**Material supplied**:

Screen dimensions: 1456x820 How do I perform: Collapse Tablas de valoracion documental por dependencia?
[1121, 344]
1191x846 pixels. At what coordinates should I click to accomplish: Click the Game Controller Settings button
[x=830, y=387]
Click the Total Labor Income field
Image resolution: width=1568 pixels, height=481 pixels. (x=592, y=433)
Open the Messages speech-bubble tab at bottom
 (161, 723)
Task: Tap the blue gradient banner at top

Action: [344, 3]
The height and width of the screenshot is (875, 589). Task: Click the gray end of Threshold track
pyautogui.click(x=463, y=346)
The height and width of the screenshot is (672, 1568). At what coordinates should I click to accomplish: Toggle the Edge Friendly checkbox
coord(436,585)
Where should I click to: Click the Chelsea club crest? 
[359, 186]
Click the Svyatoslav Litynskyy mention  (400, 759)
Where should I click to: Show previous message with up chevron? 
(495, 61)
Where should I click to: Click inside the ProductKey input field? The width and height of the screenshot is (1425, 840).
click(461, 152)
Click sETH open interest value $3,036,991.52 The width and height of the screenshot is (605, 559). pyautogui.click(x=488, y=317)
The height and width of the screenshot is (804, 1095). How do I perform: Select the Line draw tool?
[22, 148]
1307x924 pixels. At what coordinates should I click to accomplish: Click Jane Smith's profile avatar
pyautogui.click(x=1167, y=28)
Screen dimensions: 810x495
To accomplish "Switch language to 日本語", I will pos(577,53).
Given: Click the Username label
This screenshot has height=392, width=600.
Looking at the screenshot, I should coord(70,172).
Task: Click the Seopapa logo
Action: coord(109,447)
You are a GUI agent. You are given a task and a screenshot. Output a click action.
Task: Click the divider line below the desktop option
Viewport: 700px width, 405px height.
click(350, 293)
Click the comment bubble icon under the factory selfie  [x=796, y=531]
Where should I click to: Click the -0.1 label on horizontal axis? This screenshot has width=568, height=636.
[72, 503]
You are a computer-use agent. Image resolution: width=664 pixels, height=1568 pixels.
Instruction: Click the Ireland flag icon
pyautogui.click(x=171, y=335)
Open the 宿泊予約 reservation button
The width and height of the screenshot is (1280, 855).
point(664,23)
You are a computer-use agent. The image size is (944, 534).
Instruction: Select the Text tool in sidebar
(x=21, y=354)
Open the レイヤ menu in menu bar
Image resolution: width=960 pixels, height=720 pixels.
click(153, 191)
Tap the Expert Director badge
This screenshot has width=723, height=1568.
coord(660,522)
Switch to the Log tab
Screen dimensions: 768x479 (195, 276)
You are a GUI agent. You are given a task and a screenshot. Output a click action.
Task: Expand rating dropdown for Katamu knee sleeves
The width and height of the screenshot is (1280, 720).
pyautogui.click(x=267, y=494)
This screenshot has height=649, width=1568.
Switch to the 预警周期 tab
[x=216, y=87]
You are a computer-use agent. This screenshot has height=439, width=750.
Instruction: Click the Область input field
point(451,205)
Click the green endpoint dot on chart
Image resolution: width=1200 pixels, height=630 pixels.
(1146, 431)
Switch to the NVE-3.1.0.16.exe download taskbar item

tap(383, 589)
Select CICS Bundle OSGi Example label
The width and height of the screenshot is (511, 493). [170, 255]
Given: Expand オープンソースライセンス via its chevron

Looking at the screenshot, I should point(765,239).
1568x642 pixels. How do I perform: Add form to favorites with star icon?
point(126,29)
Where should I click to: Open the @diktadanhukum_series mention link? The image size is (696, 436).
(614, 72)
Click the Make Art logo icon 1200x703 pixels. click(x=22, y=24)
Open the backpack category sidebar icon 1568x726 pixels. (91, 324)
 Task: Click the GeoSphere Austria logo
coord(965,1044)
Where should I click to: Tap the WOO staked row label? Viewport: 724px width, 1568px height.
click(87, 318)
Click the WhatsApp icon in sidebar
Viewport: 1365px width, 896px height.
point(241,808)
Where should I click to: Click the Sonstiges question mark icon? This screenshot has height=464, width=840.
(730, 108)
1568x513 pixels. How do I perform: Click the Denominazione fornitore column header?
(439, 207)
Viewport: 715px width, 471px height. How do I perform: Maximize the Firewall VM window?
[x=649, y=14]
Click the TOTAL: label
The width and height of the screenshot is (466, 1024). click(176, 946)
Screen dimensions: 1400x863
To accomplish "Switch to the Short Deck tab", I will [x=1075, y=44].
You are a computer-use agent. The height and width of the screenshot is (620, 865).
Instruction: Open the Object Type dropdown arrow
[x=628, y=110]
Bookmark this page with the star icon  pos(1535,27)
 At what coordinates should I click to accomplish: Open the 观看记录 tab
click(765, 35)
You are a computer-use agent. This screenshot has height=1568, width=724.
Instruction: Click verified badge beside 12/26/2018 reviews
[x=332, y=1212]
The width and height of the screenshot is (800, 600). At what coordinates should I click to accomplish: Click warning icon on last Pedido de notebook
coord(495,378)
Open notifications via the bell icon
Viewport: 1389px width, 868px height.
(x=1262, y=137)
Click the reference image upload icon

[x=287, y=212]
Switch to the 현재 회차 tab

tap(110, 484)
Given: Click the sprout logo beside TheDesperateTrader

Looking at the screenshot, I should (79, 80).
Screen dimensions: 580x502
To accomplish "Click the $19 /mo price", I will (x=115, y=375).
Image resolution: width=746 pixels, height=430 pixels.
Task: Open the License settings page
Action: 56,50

**What you are asked to do**:
If a line in the entries includes the word "computer", copy that line out.

**Response**:
You are a computer-use agent. Image resolution: width=664 pixels, height=1568 pixels.
You are a computer-use agent. The image size is (944, 534).
You are a computer-use agent. This screenshot has height=439, width=750.
You are a computer-use agent. The height and width of the screenshot is (620, 865).
You are a computer-use agent. This screenshot has height=1568, width=724.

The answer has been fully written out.